In this cell, we set the number of folds for k-fold cross-validation to 5 using num_folds.
We create a KFold object, kf, which will be used to split the training data into folds for cross-validation. The shuffle parameter ensures that the data is shuffled before splitting, and random_state ensures reproducibility.
We loop over each model defined earlier and create a GridSearchCV object for hyperparameter tuning with k-fold cross-validation. This allows us to find the best hyperparameters for each model while considering multiple accuracy metrics.
The best model and its hyperparameters are stored in the best_models dictionary, and the best parameters and accuracy are printed for each model.
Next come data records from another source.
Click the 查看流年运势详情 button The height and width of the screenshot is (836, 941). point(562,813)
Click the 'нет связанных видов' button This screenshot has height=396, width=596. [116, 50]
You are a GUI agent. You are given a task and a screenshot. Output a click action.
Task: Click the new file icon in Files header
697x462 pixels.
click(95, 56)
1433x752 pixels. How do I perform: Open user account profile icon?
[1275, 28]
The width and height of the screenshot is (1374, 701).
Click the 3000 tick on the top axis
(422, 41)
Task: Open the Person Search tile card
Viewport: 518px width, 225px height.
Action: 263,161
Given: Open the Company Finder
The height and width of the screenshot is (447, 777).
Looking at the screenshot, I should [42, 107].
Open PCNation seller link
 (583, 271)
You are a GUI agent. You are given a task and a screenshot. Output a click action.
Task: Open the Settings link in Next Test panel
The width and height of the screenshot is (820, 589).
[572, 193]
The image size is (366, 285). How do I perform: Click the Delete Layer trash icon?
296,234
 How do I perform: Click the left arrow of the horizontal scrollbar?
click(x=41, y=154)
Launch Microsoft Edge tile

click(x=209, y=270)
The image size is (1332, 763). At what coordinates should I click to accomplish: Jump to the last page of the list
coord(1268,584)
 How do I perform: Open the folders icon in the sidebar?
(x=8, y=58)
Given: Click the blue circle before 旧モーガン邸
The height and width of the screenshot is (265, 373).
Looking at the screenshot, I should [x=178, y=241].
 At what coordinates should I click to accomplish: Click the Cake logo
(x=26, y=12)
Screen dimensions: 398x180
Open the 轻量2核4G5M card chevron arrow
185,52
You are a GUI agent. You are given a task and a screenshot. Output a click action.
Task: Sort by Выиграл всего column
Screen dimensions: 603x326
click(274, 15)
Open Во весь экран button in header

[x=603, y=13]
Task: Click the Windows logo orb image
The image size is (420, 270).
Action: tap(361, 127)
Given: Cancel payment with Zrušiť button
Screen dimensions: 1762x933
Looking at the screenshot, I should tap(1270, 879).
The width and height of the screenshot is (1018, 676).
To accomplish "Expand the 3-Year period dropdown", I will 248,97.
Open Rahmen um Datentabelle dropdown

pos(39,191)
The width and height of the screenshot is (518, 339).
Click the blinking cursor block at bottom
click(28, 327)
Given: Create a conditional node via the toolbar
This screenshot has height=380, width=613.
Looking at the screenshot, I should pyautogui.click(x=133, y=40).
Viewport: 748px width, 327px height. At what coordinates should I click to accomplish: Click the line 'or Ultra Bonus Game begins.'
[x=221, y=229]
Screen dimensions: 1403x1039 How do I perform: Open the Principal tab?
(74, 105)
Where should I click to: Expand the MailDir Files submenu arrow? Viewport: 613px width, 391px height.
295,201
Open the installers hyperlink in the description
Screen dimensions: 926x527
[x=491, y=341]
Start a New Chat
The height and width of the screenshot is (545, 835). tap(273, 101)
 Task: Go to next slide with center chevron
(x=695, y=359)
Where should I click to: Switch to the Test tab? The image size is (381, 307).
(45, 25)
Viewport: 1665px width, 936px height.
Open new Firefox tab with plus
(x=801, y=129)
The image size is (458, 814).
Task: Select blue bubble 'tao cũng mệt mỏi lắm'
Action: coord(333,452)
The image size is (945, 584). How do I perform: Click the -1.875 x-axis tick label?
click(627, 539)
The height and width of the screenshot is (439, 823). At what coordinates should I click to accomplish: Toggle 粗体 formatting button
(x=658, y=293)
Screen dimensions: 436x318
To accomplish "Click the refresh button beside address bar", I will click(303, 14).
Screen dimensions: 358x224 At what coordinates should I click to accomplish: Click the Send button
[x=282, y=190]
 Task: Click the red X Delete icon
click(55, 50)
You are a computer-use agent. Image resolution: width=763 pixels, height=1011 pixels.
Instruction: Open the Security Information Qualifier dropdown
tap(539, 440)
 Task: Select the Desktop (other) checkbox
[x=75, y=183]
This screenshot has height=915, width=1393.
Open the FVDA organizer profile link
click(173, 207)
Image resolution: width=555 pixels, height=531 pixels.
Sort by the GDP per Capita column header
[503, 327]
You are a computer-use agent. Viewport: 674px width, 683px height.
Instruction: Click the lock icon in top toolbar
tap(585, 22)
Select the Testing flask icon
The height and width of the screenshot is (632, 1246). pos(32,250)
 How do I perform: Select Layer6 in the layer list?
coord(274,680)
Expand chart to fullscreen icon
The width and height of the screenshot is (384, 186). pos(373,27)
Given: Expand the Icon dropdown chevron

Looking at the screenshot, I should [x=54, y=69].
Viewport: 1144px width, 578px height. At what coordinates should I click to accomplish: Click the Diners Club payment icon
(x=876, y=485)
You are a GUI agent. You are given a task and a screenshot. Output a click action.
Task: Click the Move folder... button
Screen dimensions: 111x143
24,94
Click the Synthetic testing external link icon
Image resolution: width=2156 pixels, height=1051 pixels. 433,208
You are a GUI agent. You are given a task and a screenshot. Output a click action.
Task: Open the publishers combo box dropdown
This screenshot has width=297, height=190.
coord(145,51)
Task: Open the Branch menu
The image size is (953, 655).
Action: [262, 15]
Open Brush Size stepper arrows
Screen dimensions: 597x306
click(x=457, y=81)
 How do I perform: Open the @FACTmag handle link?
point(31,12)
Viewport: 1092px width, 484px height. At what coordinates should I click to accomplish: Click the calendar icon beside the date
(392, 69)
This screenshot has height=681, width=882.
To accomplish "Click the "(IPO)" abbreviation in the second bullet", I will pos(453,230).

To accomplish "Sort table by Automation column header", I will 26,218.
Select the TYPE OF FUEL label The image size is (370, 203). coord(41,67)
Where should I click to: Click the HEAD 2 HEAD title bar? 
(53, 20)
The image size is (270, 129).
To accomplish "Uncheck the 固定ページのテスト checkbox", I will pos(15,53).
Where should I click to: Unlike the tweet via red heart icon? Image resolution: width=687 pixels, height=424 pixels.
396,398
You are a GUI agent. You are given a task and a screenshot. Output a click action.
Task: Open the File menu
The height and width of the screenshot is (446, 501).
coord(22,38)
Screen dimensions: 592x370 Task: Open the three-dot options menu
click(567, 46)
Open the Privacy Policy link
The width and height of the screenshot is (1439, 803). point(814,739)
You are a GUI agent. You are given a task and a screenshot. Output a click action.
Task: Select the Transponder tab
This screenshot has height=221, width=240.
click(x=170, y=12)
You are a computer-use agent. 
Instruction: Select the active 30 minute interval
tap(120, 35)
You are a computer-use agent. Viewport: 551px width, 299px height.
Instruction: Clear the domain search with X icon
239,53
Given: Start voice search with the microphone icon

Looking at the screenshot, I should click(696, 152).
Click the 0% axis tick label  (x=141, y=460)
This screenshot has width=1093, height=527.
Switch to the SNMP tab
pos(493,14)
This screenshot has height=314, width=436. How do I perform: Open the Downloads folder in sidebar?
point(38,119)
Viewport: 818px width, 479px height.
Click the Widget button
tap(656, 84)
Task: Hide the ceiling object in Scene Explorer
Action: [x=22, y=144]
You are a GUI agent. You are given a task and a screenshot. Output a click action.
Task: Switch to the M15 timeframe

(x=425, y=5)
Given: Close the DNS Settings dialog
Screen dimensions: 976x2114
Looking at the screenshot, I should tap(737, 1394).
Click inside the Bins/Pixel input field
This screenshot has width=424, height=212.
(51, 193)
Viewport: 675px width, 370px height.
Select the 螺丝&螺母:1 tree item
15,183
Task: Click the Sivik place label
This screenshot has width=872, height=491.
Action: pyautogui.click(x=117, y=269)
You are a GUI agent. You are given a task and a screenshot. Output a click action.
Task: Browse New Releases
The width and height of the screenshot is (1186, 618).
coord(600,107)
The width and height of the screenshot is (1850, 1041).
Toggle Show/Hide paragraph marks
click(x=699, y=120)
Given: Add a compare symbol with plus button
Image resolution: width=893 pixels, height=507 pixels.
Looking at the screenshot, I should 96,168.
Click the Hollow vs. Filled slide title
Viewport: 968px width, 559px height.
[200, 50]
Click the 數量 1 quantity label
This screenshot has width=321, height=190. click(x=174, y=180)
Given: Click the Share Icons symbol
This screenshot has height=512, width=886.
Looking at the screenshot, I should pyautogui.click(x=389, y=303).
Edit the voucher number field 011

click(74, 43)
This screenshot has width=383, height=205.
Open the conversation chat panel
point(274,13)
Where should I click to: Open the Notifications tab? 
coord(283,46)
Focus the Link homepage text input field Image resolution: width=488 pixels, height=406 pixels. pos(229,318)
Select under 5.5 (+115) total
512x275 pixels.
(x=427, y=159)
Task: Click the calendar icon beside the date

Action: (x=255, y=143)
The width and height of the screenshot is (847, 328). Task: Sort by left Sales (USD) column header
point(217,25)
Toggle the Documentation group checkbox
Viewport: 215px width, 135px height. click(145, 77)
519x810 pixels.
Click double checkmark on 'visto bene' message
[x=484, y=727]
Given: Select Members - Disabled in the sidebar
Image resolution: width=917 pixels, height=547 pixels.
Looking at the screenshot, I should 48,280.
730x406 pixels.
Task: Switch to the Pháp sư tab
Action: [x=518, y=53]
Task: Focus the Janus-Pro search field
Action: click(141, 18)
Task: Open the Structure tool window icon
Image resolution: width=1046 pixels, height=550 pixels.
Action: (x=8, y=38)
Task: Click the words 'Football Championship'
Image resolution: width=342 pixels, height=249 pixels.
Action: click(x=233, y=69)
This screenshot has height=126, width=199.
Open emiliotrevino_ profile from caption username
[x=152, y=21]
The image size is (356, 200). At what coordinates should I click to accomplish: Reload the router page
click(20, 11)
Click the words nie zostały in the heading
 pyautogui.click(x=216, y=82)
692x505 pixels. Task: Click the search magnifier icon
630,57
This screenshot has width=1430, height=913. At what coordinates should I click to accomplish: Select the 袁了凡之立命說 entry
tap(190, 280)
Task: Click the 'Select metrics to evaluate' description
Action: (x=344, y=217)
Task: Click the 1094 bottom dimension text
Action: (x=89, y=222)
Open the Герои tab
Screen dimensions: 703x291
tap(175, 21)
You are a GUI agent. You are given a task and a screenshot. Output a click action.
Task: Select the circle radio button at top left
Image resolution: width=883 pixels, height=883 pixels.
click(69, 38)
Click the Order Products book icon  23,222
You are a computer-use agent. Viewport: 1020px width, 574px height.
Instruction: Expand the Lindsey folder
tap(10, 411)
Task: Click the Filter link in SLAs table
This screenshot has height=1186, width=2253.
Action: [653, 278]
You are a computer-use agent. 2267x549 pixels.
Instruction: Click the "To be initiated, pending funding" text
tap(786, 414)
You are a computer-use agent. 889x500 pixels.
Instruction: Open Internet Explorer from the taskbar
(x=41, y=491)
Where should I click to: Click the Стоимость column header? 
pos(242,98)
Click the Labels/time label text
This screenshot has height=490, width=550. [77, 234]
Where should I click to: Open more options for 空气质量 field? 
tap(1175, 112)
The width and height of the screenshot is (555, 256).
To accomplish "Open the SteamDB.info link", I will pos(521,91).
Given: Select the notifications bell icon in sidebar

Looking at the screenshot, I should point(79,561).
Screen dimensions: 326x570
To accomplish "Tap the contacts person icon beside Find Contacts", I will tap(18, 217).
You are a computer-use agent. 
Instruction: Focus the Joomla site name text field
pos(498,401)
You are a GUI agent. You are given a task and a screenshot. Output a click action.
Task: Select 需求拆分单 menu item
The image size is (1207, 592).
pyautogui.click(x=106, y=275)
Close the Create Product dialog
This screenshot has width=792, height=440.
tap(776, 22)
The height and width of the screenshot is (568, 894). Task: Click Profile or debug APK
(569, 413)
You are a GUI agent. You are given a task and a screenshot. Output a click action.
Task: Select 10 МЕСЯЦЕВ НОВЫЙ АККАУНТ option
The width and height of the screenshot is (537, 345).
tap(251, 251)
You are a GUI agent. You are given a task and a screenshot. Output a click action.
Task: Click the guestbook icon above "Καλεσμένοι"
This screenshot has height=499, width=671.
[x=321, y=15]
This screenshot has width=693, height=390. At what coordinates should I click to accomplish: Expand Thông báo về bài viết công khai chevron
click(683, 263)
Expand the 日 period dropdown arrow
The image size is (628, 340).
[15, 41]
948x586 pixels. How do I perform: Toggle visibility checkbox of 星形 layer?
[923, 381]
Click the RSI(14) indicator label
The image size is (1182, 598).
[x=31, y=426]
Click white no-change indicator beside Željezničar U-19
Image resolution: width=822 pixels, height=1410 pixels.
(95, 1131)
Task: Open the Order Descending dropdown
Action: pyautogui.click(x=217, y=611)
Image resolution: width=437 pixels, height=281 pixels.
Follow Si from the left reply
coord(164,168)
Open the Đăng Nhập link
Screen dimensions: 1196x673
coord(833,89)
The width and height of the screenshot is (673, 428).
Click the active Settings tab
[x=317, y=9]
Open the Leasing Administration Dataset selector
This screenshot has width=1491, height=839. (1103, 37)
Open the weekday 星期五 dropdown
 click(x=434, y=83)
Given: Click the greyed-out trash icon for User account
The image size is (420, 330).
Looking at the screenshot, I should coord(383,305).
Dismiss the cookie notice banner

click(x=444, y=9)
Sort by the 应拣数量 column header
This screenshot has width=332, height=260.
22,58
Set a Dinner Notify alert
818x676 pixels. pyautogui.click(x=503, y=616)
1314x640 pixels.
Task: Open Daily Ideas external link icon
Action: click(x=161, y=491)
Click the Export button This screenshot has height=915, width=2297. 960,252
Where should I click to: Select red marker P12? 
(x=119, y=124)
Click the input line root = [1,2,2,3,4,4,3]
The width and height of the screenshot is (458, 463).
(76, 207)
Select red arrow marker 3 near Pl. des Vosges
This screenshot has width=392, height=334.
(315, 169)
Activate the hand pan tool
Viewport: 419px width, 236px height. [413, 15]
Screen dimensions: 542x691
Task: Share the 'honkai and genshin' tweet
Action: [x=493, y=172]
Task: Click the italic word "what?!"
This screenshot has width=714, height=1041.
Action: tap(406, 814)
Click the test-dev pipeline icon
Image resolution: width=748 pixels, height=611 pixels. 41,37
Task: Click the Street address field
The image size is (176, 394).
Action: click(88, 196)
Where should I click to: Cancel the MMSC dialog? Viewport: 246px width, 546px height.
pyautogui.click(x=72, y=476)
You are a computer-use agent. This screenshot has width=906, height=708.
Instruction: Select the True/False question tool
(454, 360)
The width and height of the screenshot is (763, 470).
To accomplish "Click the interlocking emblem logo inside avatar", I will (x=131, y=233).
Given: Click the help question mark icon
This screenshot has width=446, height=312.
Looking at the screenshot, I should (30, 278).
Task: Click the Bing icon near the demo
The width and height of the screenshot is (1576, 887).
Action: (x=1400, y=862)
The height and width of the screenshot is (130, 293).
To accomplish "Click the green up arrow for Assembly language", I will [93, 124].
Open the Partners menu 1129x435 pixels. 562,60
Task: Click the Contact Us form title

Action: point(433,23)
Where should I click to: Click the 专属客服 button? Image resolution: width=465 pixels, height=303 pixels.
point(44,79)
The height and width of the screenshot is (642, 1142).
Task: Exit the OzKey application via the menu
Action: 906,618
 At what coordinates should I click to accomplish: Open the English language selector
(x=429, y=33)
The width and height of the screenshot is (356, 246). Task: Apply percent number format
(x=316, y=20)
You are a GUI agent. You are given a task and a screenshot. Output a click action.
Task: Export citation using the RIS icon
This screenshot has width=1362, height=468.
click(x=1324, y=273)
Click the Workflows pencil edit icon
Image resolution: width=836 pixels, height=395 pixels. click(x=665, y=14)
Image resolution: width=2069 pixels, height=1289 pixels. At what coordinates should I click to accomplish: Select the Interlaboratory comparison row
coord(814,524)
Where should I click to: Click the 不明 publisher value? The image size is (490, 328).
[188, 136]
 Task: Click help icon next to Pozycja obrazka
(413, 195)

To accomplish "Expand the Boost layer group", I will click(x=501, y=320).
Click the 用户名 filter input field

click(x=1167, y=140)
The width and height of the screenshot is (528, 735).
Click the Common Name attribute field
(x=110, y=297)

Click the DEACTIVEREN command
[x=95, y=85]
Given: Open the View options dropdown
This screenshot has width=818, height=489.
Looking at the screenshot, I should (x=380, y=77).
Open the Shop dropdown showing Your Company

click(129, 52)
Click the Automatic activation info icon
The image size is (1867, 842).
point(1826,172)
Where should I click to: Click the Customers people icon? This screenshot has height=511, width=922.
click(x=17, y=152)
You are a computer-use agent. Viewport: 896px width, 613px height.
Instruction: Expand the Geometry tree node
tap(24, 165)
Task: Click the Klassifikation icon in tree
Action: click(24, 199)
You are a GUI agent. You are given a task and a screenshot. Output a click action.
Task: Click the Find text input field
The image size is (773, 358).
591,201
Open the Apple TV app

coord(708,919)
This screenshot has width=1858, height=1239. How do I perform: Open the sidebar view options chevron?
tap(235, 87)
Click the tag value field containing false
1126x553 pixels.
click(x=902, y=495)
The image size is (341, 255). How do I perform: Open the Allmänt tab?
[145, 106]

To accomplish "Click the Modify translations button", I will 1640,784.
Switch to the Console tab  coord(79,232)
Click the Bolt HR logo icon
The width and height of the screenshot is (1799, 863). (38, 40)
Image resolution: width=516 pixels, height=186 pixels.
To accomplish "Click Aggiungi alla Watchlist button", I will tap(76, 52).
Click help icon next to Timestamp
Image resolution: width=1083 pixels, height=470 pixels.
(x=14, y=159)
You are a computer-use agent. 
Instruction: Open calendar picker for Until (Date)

Cell 6: Evaluating Models on Test Data

In [None]:
# Evaluate the best models on the test data
for model_name, model in best_models.items():
    y_pred = model.predict(X_test)
    print(f"Evaluation for {model_name}:")
    print(f"Accuracy: {accuracy_score(y_test, y_pred):.4f}")
    print(f"F1 Score: {f1_score(y_test, y_pred, average='macro'):.4f}")
    print(f"Precision: {precision_score(y_test, y_pred, average='macro'):.4f}")
    print(f"Recall: {recall_score(y_test, y_pred, average='macro'):.4f}")
    print()


Explanation:

In this cell, we evaluate the best models selected during hyperparameter tuning on the test data.
We use each model to make predictions on the test set and calculate various accuracy metrics, including Accuracy, F1 Score, Precision, and Recall.
The results for each model are printed, providing a comprehensive evaluation of their performance on the test data.